Your assignment |
As an exercise, copy out the entries exactly as written.

Data extracts |
════════
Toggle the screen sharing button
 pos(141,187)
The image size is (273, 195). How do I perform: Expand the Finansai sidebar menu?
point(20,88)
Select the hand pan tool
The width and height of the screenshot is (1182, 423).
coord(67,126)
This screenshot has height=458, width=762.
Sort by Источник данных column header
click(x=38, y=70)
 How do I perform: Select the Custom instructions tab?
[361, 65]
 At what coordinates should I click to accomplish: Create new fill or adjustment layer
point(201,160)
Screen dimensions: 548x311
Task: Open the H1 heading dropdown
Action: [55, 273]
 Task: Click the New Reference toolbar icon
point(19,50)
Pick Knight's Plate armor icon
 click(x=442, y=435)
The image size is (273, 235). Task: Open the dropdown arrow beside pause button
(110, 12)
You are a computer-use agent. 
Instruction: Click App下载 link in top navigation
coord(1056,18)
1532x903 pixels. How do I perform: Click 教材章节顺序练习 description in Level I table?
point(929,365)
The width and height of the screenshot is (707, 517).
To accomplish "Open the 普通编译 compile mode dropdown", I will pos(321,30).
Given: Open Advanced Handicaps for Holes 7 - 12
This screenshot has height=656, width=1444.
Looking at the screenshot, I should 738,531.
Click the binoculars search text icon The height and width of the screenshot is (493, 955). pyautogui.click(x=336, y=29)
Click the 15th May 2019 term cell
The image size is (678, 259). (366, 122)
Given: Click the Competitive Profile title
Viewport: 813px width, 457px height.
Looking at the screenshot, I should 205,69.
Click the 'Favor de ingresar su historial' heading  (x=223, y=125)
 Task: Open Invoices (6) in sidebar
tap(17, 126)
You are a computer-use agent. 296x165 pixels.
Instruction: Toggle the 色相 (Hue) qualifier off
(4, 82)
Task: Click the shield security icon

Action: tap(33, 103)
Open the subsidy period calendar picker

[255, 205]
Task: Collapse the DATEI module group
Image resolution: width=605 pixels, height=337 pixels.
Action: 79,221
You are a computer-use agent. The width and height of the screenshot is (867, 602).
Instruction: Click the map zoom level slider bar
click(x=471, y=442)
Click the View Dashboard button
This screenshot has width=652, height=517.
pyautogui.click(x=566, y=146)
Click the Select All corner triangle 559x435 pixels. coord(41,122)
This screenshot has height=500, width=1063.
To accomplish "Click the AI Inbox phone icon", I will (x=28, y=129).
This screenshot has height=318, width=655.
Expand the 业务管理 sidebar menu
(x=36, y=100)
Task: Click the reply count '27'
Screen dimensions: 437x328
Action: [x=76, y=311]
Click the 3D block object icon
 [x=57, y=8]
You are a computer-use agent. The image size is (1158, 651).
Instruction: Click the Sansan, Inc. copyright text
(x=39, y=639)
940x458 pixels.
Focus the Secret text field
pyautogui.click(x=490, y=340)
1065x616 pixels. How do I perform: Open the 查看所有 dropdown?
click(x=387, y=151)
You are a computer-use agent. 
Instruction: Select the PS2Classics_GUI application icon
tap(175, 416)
════════
Expected output |
Toggle the screen sharing button
 pos(141,187)
The image size is (273, 195). How do I perform: Expand the Finansai sidebar menu?
point(20,88)
Select the hand pan tool
The width and height of the screenshot is (1182, 423).
coord(67,126)
This screenshot has height=458, width=762.
Sort by Источник данных column header
click(x=38, y=70)
 How do I perform: Select the Custom instructions tab?
[361, 65]
 At what coordinates should I click to accomplish: Create new fill or adjustment layer
point(201,160)
Screen dimensions: 548x311
Task: Open the H1 heading dropdown
Action: [55, 273]
 Task: Click the New Reference toolbar icon
point(19,50)
Pick Knight's Plate armor icon
 click(x=442, y=435)
The image size is (273, 235). Task: Open the dropdown arrow beside pause button
(110, 12)
You are a computer-use agent. 
Instruction: Click App下载 link in top navigation
coord(1056,18)
1532x903 pixels. How do I perform: Click 教材章节顺序练习 description in Level I table?
point(929,365)
The width and height of the screenshot is (707, 517).
To accomplish "Open the 普通编译 compile mode dropdown", I will pos(321,30).
Given: Open Advanced Handicaps for Holes 7 - 12
This screenshot has height=656, width=1444.
Looking at the screenshot, I should 738,531.
Click the binoculars search text icon The height and width of the screenshot is (493, 955). pyautogui.click(x=336, y=29)
Click the 15th May 2019 term cell
The image size is (678, 259). (366, 122)
Given: Click the Competitive Profile title
Viewport: 813px width, 457px height.
Looking at the screenshot, I should 205,69.
Click the 'Favor de ingresar su historial' heading  (x=223, y=125)
 Task: Open Invoices (6) in sidebar
tap(17, 126)
You are a computer-use agent. 296x165 pixels.
Instruction: Toggle the 色相 (Hue) qualifier off
(4, 82)
Task: Click the shield security icon

Action: tap(33, 103)
Open the subsidy period calendar picker

[255, 205]
Task: Collapse the DATEI module group
Image resolution: width=605 pixels, height=337 pixels.
Action: 79,221
You are a computer-use agent. The width and height of the screenshot is (867, 602).
Instruction: Click the map zoom level slider bar
click(x=471, y=442)
Click the View Dashboard button
This screenshot has width=652, height=517.
pyautogui.click(x=566, y=146)
Click the Select All corner triangle 559x435 pixels. coord(41,122)
This screenshot has height=500, width=1063.
To accomplish "Click the AI Inbox phone icon", I will (x=28, y=129).
This screenshot has height=318, width=655.
Expand the 业务管理 sidebar menu
(x=36, y=100)
Task: Click the reply count '27'
Screen dimensions: 437x328
Action: [x=76, y=311]
Click the 3D block object icon
 [x=57, y=8]
You are a computer-use agent. The image size is (1158, 651).
Instruction: Click the Sansan, Inc. copyright text
(x=39, y=639)
940x458 pixels.
Focus the Secret text field
pyautogui.click(x=490, y=340)
1065x616 pixels. How do I perform: Open the 查看所有 dropdown?
click(x=387, y=151)
You are a computer-use agent. 
Instruction: Select the PS2Classics_GUI application icon
tap(175, 416)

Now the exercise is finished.